This means your instructions do not need to describe the tools or handoff targets — the SDK does that automatically. Focus your instructions on behavior, tone, and decision-making criteria.

Agent Cloning and Composition

You can create agent variants by cloning with overrides:

base_agent = Agent(
    name="Base Support",
    instructions="You are a customer support agent.
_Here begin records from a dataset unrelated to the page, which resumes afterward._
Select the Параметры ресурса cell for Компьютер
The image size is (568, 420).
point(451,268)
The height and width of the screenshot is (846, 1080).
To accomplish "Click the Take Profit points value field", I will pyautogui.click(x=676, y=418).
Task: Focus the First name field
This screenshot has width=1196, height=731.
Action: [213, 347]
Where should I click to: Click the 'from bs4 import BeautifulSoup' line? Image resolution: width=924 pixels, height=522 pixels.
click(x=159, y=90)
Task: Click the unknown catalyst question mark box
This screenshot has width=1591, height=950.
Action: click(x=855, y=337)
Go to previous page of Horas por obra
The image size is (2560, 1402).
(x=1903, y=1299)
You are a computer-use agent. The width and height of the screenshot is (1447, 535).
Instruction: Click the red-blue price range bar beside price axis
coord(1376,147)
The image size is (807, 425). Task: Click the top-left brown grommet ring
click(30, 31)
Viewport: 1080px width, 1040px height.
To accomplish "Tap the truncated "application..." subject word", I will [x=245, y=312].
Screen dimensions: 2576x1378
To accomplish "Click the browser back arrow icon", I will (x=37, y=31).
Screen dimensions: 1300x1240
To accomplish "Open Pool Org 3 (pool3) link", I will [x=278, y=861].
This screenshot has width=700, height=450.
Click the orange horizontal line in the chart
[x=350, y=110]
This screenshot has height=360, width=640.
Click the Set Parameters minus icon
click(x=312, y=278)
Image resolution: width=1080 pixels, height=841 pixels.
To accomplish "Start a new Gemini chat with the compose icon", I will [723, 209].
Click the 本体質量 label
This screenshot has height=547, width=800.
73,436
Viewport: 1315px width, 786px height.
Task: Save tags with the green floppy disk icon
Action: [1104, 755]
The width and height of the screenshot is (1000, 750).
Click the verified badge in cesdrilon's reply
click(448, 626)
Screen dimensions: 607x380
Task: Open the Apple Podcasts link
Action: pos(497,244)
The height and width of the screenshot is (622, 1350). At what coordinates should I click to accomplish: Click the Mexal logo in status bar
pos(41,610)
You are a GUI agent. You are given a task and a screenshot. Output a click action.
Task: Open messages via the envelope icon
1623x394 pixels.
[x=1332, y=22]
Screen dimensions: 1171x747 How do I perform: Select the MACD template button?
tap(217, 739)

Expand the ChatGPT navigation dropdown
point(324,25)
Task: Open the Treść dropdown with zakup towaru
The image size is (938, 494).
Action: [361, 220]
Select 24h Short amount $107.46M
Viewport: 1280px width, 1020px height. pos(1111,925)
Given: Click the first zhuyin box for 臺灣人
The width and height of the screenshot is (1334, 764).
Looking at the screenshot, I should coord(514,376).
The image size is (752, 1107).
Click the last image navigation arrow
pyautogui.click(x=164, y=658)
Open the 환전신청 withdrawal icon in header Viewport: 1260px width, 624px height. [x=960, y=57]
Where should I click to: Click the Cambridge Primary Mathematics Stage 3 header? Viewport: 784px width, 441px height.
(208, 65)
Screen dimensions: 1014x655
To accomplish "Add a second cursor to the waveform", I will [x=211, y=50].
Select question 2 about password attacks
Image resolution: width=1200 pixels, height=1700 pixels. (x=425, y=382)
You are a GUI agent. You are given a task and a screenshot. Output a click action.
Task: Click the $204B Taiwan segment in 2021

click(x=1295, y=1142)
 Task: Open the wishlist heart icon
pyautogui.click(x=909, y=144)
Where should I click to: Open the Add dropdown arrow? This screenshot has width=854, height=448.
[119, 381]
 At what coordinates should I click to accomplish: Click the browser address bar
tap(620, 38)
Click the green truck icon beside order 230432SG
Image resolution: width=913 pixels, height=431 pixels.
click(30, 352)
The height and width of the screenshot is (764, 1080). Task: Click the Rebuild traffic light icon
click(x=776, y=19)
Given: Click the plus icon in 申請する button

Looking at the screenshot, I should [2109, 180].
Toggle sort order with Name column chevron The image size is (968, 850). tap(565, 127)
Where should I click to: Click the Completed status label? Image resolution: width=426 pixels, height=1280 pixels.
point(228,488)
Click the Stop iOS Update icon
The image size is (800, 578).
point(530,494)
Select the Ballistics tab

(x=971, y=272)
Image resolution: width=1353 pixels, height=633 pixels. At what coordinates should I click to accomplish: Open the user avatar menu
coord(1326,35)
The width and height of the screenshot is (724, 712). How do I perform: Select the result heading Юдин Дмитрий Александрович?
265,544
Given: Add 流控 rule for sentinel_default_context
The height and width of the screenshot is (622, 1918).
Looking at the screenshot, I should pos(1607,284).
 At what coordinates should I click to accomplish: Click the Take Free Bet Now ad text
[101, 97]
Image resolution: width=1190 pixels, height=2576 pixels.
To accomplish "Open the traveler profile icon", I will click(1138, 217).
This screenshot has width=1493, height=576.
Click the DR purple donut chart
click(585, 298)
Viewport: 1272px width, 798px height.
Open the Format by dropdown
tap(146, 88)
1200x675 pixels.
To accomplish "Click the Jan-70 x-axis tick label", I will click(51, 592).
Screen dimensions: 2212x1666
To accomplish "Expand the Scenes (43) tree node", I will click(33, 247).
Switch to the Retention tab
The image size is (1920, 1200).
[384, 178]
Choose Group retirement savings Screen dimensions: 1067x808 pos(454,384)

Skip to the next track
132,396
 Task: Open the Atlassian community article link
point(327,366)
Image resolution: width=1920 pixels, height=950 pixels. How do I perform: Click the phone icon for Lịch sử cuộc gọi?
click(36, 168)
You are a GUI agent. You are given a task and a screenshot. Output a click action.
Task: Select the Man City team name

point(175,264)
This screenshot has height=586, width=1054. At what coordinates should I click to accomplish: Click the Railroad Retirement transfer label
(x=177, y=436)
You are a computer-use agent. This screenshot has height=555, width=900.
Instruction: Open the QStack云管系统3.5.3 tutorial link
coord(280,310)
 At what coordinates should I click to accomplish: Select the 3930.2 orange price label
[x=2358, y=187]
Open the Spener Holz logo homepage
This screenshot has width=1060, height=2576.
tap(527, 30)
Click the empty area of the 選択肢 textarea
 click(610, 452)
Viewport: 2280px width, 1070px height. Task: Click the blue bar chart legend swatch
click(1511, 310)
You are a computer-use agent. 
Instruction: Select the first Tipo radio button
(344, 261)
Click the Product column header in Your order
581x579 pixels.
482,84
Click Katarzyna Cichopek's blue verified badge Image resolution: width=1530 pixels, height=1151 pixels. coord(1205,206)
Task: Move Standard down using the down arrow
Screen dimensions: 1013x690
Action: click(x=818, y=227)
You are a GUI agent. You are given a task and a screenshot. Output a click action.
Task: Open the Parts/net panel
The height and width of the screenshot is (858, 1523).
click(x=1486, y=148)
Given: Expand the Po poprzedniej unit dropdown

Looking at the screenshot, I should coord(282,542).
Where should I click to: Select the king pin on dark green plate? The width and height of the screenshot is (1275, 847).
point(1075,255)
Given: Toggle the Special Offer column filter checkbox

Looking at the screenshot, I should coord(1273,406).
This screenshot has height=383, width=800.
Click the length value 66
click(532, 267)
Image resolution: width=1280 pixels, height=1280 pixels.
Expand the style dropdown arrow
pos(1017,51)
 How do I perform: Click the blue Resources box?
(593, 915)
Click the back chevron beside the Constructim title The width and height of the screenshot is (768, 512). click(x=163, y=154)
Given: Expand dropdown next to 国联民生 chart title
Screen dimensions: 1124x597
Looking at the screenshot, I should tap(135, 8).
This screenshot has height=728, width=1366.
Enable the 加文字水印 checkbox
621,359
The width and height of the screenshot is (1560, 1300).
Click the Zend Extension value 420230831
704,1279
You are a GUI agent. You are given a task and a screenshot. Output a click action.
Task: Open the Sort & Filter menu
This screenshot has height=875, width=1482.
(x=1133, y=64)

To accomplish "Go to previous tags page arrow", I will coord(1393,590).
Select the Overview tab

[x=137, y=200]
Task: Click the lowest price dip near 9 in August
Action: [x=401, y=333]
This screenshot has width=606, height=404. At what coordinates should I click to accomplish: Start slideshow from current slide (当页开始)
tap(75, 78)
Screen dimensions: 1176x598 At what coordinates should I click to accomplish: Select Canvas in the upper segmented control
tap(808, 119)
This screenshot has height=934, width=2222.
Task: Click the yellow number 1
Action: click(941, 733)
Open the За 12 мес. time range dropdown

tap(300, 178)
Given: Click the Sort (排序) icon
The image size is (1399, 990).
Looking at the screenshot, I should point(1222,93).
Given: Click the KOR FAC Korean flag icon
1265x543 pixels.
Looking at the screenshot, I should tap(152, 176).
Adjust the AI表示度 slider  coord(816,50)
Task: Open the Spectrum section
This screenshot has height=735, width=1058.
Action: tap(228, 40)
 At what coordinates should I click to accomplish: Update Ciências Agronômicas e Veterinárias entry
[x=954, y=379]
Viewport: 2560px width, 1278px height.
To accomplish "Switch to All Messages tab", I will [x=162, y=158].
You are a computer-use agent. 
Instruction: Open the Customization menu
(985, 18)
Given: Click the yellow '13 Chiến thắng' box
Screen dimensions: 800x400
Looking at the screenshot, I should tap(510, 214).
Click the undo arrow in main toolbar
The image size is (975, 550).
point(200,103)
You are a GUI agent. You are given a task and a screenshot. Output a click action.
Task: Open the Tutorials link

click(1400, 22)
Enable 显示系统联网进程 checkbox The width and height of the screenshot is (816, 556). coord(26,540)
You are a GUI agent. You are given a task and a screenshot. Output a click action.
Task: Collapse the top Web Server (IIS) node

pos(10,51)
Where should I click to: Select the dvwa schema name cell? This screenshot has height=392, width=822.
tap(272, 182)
Be polite and helpful.",
    model="gpt-4o",
)

# Clone with different instructions for different departments
billing_agent = base_agent.clone(
    name="Billing Support",
    instructions=base_agent.instructions + "\nYou specialize in billing questions.",
)

technical_agent = base_agent.clone(
    name="Technical Support",
    instructions=base_agent.instructions + "\nYou specialize in technical issues.",
    model="gpt-4o",  # Could use a different model
)

Context Variables

The RunContextWrapper provides typed access to shared state across tools, guardrails, and dynamic instructions:

from dataclasses import dataclass
from agents import Agent, Runner, RunContextWrapper
import asyncio

@dataclass
class UserContext:
    user_id: str
    tier: str  # "free", "pro", "enterprise"
    locale: str

def tier_instructions(ctx: RunContextWrapper[UserContext], agent: Agent) -> str:
    tier = ctx.context.tier
    if tier == "enterprise":
        return "Provide detailed, thorough responses with examples. Offer to schedule calls."
    elif tier == "pro":
        return "Provide helpful responses with relevant details."
    else:
        return "Provide concise responses. Suggest upgrading for more detailed help."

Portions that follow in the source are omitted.